Ia melanjutkan melalui jejaring pedagang pasar APPSINDO, ID FOOD akan menyuplai kebutuhan pangan pokok ke pedagang pasar untuk menjamin stok pangan tersedia di pasar. Beberapa kebutuhan pangan pokok itu diantaranya beras, gula, minyak goreng, garam, daging, ikan dan komoditas pangan lainnya yang dikelola ID FOOD.
“BUMN Pangan kolaborasi dengan Pedagang pasar dorong pertumbuhan ekonomi sehingga pasokan pangan untuk masyarakat terpenuhi,” katanya.
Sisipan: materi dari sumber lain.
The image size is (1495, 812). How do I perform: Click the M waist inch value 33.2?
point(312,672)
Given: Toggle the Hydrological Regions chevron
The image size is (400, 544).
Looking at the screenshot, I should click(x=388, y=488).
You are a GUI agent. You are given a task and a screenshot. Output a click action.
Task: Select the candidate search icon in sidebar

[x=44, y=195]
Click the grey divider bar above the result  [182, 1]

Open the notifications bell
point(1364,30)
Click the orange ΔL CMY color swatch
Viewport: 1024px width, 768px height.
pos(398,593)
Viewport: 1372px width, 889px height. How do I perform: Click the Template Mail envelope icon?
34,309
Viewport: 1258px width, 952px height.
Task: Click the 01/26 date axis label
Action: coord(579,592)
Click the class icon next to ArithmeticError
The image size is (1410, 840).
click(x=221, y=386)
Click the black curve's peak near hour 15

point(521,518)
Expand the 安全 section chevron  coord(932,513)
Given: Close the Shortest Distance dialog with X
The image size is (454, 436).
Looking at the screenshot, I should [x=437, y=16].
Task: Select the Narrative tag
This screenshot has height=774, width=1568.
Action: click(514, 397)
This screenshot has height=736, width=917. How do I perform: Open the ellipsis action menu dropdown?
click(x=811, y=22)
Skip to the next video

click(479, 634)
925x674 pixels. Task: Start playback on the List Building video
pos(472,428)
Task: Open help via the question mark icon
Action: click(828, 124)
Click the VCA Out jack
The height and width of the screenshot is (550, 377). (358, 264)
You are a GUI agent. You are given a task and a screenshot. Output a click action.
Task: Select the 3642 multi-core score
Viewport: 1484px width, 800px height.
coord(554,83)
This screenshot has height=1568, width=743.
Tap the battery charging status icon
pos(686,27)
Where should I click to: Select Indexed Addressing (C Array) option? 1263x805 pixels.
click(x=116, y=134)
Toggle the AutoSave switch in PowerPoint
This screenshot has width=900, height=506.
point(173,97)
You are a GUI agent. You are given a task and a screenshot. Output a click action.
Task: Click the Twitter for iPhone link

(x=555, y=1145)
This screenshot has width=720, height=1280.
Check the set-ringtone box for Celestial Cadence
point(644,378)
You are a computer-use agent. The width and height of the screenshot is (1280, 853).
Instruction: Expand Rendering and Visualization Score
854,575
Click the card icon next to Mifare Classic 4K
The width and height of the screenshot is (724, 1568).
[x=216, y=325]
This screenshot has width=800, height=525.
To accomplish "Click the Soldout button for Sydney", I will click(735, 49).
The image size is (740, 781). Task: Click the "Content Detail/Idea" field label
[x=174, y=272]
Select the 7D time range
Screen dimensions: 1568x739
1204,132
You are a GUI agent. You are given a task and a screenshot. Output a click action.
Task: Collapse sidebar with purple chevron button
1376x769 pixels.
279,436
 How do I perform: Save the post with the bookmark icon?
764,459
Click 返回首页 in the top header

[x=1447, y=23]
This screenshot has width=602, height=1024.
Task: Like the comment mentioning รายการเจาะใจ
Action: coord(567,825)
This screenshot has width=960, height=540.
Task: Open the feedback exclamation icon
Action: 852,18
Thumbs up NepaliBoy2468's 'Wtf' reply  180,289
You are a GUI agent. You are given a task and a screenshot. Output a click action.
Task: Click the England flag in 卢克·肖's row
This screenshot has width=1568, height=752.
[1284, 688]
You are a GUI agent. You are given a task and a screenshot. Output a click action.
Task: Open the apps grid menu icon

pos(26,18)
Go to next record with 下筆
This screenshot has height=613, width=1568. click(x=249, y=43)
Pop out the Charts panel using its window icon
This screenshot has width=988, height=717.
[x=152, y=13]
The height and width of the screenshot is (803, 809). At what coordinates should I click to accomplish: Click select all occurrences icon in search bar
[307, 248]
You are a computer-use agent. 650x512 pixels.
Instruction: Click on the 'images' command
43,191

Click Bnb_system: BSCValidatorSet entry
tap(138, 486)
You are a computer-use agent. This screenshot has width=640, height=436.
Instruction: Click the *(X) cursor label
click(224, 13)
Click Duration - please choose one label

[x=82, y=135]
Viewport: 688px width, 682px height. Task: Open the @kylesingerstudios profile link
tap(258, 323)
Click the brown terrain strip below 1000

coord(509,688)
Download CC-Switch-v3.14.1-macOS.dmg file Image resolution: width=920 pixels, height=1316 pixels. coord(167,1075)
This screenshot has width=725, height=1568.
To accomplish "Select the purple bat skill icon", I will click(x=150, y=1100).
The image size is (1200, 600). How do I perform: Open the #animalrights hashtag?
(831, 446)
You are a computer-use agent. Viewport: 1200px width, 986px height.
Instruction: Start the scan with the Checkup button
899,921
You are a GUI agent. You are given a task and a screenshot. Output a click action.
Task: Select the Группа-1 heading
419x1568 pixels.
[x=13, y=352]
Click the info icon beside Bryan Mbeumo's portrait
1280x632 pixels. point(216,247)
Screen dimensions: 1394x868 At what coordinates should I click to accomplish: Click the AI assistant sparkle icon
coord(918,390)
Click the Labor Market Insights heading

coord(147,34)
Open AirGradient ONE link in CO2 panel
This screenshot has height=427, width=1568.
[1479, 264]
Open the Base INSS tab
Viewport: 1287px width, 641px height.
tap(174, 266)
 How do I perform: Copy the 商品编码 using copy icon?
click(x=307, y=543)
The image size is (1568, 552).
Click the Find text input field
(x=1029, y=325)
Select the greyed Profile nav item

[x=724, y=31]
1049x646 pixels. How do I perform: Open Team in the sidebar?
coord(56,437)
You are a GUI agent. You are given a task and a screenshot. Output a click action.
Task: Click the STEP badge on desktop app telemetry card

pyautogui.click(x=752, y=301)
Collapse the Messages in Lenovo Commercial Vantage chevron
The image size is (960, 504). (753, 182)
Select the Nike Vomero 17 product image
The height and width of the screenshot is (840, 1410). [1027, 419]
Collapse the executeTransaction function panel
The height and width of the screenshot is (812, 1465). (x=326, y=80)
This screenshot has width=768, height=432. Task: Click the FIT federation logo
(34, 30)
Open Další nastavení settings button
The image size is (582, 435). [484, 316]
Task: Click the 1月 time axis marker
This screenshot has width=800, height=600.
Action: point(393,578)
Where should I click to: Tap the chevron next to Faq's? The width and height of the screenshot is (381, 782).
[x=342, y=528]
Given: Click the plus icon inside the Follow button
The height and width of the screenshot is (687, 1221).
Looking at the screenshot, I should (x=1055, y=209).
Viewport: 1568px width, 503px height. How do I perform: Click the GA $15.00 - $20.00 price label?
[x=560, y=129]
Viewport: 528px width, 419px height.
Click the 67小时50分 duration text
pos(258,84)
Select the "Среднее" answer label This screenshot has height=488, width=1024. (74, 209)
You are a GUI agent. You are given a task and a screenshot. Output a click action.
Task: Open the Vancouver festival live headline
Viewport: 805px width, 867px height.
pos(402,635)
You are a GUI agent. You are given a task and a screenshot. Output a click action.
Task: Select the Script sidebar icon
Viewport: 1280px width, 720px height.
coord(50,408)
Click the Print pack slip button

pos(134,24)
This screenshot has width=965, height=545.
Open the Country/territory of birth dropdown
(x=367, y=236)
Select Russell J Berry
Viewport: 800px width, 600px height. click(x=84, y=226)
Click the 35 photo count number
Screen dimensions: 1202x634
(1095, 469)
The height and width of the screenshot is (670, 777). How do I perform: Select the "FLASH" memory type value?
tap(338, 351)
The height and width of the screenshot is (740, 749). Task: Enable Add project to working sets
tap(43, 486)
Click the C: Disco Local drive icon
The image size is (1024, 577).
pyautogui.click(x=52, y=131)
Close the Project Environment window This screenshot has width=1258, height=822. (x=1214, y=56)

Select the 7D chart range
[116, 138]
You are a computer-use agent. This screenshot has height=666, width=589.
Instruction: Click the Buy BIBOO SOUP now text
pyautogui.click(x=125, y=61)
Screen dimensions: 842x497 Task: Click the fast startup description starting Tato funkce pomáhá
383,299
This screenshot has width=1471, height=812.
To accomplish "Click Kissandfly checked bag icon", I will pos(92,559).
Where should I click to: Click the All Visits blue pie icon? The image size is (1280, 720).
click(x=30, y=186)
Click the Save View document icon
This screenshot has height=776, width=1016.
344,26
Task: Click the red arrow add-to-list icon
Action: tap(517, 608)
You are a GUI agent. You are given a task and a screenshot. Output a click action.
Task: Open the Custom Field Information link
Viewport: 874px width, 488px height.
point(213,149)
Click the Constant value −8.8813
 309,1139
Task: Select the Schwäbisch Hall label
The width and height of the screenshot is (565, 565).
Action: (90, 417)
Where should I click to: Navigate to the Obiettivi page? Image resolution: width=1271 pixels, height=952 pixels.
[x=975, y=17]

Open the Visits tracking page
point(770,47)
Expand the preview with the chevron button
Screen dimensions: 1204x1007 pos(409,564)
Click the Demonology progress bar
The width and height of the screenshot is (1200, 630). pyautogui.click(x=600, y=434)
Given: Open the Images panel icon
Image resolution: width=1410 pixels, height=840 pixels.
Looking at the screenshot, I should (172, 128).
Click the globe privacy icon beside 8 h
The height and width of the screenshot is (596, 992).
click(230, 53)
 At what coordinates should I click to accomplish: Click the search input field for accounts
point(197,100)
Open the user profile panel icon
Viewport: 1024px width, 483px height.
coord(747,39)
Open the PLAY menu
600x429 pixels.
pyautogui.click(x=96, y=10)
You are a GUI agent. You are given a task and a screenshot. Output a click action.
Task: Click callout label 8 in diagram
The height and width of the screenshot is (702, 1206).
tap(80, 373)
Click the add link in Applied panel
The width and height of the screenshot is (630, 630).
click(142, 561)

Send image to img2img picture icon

* Fakta atau Hoaks? Untuk mengetahui kebenaran informasi yang beredar, silakan WhatsApp ke nomor Cek Fakta Liputan6.com 0811 9787 670 hanya dengan ketik kata kunci yang diinginkan.
Dampak Pandemi Covid-19
Sementara itu, Ketua APPSINDO Hasan Basri mengatakan kondisi Covid-19 berdampak pada pedagang pasar dan UMKM. Maka diharapkan dukungan dan kerja sama Pemerintah dalam memenuhi ketersediaan pangan dan keterjangkauan harga.
“Para pedagang berharap kolaborasi dengan Pemerintah mengenai ketersediaan pangan, seperti daging, gula dapat di sinergikan dengan UMKM, misal kami butuh pemasok gula untuk 700 pedagang kue dan pengrajin Rumah Tangga, BUMN Pangan dapat memasok komoditas pangan tersebut,” pungkas Hasan.
Hasan berharap kolaborasi berkelanjutan, diakuinya mengenai kolaborasi ini telah disosialisasikan dengan pedagang - pedagang pasar.
Advertisement
Harga Pangan Melonjak
Organisasi Pangan dan Pertanian PBB (FAO) mengungkapkan bahwa harga pangan di seluruh dunia telah menurun dalam tiga bulan berturut-turut, tetapi harga masih berada di dekat level tertinggi dalam sejarah di bulan Maret 2022.
Dilansir dari CNBC International, Selasa (12/7/2022) seorang ekonom di Nomura mengatakan Asia belum melihat puncak kenaikan harga pangan, yang kemungkinan akan terjadi selama kuartal Juli hingga September.
Sonal Varma, kepala ekonom untuk India dan Asia di Nomura mengatakan bahwa perubahan harga pangan di Asia cenderung tertinggal dari pergerakan global karena pemerintah menerapkan subsidi dan kendali harga.
Indeks harga pangan FAO, yang melacak perubahan bulanan dalam harga pangan global, menunjukkan penurunan 2,3 persen pada Juni 2022 dibandingkan dengan bulan lalu. Itu dipimpin oleh penurunan harga internasional untuk minyak nabati, sereal dan gula, tetapi masih 23,1 persen lebih tinggi dari harga tahun lalu.
Menurut Nomura, negara-negara di Asia seperti Singapura, Korea Selatan, Filipina, dan India kemungkinan akan mengalami kenaikan harga pangan tertinggi pada paruh kedua tahun ini.
Impor Pangan
Dalam sebuah catatan yang diterbitkan pada Juni 2022, Varma dan timnya membeberkan impor pangan bersih menyumbang lebih dari 2 persen dari produk domestik bruto Filipina, tertinggi kedua di Asia (di luar Jepang) setelah Hong Kong.
Makanan juga menguasai pangsa yang tinggi — hampir 35 persen dari keranjang indeks harga konsumen negara itu. Korea Selatan dan Singapura juga disebut berisiko karena mereka sangat bergantung pada impor pangan.
Selain itu, gelombang panas, tertundanya musim hujan, dan kenaikan harga bahan makanan lain seperti daging dan telur di India kemungkinan akan mendorong harga naik di negara itu.
Alih-alih memberlakukan larangan ekspor, Varma menyatakan baiknya mengeluarkan "bentuk dukungan fiskal yang ditargetkan" untuk membantu masyarakat berpenghasilan rendah pada saat ini.
"Rumah tangga berpenghasilan rendah biasanya menghabiskan sebagian besar konsumsi mereka untuk makanan, jadi lebih penting untuk melindungi mereka," katanya.